MD4-Erfinder Ron Rivest machte sich ebenfalls Gedanken über Verbesserungsmöglichkeiten, wodurch das Nachfolgeverfahren MD5 entstand. Nicht zuletzt nahm auch die NSA MD4 zum Vorbild und entwickelte daraus eine kryptografische Hashfunktion namens SHA-1. Die meisten heute in der Praxis eingesetzten kryptografischen Hashfunktionen sind somit MD4-Nachfolger. Sie unterscheiden sich vom Vorbild, das mit drei Runden und einem Hashwert von 128 Bit arbeitet, meist durch eine höhere Rundenzahl und einen längeren Hashwert.

Während die einen Kryptologen kryptografische Hashfunktionen entwickelten, machten sich andere daran, sie zu knacken. Als „geknackt“ gilt eine kryptografische Hashfunktion zunächst einmal dann, wenn es gelingt, zu einer gegebenen Nachricht eine zweite mit gleichem Hashwert zu finden (“zweites Urbild”). Darüber hinaus soll es generell nicht machbar sein, zwei Nachrichten mit gleichem Hashwert (“Kollision”) zu finden.

Auf Kollisionskurs

Über Kollisionen und zweite Urbilder machte sich Hans Dobbertin Gedanken, nachdem er seine Stelle beim BSI angetreten hatte. 1994 erhielt die Behörde einen Beratungsauftrag vom Zentralen Kreditausschuss (ZKA), der die bereits erwähnte kryptografische Hashfunktion RIPE-MD einsetzen wollte. Dem ZKA lag bereits ein positives Gutachten zu diesem Verfahren vor, doch vorsichtshalber sollte nun noch einmal das BSI eine Stellungnahme dazu abgeben.

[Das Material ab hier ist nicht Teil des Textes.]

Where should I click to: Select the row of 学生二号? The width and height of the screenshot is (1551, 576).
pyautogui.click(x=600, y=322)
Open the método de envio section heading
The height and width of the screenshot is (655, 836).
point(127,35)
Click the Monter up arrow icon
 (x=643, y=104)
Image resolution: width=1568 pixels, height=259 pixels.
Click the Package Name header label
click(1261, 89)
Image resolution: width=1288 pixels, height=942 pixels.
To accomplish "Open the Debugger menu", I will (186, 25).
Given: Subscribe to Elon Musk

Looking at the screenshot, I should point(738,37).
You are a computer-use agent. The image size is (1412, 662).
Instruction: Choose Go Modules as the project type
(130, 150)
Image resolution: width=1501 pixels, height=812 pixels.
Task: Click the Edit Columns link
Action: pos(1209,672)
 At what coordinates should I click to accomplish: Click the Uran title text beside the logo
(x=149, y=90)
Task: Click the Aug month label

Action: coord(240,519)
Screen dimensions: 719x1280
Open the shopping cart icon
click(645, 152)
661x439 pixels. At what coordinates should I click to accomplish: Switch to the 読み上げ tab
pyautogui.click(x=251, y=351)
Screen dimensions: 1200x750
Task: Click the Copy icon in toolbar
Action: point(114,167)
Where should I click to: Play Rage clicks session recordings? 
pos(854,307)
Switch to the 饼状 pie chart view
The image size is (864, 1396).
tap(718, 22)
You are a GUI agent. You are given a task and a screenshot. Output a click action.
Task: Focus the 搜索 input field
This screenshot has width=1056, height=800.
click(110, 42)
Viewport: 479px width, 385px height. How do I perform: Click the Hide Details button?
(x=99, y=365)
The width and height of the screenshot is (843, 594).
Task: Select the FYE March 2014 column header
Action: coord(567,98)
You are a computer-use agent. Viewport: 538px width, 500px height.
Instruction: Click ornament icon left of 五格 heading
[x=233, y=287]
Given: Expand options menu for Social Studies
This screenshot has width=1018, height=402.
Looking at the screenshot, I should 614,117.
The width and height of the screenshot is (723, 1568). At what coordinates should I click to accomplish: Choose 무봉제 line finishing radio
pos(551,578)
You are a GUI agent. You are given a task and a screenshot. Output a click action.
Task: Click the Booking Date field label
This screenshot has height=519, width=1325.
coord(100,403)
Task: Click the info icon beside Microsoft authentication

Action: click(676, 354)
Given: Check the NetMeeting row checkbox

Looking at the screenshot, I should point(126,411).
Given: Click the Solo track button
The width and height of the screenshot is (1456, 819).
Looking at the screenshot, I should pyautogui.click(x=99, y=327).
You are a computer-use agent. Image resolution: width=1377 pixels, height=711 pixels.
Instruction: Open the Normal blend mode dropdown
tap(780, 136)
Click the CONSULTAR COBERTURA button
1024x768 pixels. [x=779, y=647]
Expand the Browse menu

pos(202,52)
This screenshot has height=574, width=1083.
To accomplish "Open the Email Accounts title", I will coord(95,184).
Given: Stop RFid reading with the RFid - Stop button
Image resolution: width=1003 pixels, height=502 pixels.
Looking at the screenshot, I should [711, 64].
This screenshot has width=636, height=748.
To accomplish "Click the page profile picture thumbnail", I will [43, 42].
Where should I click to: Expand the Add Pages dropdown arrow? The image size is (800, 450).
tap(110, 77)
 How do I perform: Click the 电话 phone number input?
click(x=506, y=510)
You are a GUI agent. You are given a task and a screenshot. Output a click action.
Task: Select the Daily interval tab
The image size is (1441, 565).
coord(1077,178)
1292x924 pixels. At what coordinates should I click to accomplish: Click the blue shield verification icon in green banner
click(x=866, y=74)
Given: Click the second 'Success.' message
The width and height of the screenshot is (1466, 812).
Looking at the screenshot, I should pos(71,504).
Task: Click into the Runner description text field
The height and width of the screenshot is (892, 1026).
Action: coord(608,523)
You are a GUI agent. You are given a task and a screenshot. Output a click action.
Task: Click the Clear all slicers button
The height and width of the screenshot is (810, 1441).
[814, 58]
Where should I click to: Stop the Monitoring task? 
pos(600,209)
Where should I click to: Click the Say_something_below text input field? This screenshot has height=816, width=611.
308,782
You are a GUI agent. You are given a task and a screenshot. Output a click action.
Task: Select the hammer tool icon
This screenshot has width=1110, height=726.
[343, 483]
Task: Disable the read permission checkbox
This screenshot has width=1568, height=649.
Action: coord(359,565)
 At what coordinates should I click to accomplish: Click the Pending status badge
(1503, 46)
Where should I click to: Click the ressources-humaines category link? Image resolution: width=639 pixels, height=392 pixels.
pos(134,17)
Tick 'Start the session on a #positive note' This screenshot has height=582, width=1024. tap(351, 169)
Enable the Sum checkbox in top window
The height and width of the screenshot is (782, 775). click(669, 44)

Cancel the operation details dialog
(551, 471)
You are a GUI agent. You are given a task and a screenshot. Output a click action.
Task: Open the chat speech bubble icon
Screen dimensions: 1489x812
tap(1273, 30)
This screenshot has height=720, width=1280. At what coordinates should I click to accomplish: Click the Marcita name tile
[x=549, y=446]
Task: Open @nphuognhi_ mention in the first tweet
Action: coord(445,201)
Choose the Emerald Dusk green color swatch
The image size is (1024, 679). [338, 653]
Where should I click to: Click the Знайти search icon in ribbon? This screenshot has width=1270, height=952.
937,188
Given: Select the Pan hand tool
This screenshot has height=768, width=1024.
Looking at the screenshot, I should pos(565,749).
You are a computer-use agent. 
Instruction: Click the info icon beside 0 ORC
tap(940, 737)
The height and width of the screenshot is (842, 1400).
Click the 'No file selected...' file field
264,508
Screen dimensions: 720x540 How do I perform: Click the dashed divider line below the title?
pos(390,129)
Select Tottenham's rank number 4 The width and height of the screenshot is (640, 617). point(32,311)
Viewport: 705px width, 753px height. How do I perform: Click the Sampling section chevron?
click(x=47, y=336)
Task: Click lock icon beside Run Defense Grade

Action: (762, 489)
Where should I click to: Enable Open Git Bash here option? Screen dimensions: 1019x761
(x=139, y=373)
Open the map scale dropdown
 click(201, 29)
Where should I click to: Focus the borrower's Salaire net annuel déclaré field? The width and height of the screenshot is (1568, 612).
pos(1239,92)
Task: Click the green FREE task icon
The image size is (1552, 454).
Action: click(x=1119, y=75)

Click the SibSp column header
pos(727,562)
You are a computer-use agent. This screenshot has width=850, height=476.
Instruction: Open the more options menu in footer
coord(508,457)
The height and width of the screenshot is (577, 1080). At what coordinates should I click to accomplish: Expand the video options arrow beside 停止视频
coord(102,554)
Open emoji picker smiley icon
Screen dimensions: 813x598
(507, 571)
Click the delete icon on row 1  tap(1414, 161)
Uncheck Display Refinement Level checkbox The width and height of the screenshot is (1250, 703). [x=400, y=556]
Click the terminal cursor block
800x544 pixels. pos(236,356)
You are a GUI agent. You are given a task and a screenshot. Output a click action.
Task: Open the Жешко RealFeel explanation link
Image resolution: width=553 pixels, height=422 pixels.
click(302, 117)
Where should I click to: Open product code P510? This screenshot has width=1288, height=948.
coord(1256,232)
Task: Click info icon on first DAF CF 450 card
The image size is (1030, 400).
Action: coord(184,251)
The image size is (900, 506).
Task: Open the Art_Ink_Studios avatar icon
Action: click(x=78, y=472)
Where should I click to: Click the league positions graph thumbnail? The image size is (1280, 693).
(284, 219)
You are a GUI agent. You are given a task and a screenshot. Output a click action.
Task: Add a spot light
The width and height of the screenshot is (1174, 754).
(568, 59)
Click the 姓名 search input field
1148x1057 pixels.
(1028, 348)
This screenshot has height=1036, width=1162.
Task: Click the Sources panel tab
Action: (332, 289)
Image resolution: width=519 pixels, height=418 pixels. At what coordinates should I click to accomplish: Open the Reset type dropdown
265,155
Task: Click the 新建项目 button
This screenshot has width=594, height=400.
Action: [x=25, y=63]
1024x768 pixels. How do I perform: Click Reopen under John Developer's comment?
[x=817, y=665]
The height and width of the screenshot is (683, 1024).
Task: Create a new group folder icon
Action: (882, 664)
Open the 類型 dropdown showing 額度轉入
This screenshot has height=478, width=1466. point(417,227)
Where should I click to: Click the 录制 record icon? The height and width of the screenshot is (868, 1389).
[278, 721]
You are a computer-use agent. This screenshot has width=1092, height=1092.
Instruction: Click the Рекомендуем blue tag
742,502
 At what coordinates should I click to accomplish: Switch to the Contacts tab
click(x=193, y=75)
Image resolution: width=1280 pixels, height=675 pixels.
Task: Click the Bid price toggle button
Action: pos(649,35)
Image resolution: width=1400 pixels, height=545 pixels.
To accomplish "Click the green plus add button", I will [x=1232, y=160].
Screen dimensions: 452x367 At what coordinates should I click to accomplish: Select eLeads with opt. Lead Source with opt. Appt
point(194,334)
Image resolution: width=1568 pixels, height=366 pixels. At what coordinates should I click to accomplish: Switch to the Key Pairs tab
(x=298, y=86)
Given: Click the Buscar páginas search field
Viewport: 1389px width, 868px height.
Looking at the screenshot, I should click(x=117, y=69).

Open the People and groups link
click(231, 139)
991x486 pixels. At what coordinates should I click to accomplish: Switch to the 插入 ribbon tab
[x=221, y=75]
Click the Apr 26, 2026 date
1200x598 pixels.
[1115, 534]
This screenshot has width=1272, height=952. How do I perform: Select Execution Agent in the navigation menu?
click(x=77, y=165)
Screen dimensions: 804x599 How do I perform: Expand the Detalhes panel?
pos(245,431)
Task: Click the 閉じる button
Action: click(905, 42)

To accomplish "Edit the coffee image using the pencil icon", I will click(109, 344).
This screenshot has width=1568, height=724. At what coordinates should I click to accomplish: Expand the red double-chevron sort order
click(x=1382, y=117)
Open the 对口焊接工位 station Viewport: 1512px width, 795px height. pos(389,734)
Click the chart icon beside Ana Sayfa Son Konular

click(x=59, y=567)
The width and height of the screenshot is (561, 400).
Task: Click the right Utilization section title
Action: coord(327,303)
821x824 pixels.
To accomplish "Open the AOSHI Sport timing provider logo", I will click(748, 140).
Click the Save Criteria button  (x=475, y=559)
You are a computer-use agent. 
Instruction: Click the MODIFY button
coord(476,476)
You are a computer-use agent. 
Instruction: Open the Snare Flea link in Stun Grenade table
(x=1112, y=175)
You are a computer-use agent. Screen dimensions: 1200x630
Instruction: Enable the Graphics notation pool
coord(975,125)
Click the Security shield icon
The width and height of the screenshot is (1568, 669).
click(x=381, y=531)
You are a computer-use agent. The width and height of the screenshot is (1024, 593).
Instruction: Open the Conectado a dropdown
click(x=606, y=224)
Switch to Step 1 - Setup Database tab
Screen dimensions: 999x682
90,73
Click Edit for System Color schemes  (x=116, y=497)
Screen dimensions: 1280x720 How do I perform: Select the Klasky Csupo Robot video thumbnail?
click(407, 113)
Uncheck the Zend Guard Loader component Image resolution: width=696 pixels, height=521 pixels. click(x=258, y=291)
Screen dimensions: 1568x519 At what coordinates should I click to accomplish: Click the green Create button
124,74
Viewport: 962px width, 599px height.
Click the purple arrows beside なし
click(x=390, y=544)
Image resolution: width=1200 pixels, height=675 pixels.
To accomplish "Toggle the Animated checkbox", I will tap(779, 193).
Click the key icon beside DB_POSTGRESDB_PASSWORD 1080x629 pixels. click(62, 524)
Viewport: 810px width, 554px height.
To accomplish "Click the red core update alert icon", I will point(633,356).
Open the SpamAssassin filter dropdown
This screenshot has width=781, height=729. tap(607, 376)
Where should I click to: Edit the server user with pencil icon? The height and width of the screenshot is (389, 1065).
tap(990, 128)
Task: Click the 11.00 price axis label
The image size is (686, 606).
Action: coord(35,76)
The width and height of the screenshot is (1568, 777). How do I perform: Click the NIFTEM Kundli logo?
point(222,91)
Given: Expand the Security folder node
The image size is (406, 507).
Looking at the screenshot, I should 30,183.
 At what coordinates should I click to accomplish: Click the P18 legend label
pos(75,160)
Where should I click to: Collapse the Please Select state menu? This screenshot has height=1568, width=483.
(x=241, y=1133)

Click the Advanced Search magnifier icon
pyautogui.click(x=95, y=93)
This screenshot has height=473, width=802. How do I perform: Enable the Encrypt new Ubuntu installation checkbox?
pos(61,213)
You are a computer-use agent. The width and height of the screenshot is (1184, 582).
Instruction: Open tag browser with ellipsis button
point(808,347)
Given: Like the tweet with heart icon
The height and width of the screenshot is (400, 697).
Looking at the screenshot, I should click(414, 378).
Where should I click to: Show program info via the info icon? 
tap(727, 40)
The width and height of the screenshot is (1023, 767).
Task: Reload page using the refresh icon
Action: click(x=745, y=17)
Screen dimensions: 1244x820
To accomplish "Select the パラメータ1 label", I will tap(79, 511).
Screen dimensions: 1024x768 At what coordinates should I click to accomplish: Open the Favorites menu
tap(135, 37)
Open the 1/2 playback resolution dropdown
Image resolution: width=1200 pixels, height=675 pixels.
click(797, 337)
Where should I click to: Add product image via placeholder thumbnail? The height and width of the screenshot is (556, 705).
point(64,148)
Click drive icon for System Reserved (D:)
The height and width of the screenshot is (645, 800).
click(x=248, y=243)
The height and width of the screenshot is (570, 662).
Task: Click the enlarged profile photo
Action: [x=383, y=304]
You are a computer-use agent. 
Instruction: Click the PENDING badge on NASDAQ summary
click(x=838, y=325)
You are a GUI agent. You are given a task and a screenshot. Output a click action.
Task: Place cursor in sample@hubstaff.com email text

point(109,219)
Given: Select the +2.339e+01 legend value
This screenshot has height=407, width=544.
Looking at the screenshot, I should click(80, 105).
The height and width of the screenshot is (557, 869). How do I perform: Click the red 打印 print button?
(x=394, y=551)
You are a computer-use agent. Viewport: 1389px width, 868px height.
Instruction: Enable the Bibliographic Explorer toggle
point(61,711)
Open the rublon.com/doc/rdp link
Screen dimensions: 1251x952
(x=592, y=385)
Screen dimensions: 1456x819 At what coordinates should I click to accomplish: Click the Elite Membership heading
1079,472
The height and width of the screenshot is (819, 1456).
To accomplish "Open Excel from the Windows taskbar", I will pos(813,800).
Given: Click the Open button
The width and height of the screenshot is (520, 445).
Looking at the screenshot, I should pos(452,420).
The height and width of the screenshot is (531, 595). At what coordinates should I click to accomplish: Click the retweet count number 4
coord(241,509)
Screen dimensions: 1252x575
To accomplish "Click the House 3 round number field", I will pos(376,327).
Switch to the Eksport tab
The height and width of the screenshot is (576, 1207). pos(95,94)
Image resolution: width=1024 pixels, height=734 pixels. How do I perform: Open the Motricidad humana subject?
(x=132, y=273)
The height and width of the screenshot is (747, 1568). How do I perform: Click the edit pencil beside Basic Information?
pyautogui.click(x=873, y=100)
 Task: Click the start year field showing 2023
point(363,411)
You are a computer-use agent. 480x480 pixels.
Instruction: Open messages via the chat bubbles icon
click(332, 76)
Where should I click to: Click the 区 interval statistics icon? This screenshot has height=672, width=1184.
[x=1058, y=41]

Hans Dobbertin machte sich an die Arbeit. Auf den ersten Blick erschien RIPE-MD eine hohe Sicherheit zu bieten. Das Verfahren arbeitet zwar wie das Vorbild MD4 in drei Runden, sieht jedoch zwei voneinander unabhängige Ablaufstränge vor – diese sollten für eine doppelte Absicherung sorgen. Doch Dobbertin machte diese Überlegung zunichte, indem er es schaffte, für eine Zwei-Runden-Version von RIPE-MD Kollisionen zu finden. Diese blieben zwar für das eigentliche Verfahren, das in drei Runden arbeitet, wirkungslos, doch schon diese theoretische Schwachstelle ließ erhebliche Zweifel an der Sicherheit von RIPE-MD aufkommen. Nebenbei hatte Hans Dobbertin mit seiner Entdeckung auch MD4 geknackt, das ähnlich, aber weniger sicher aufgebaut war. Dobbertins Ruf als bester deutscher Codeknacker nahm seinen Anfang.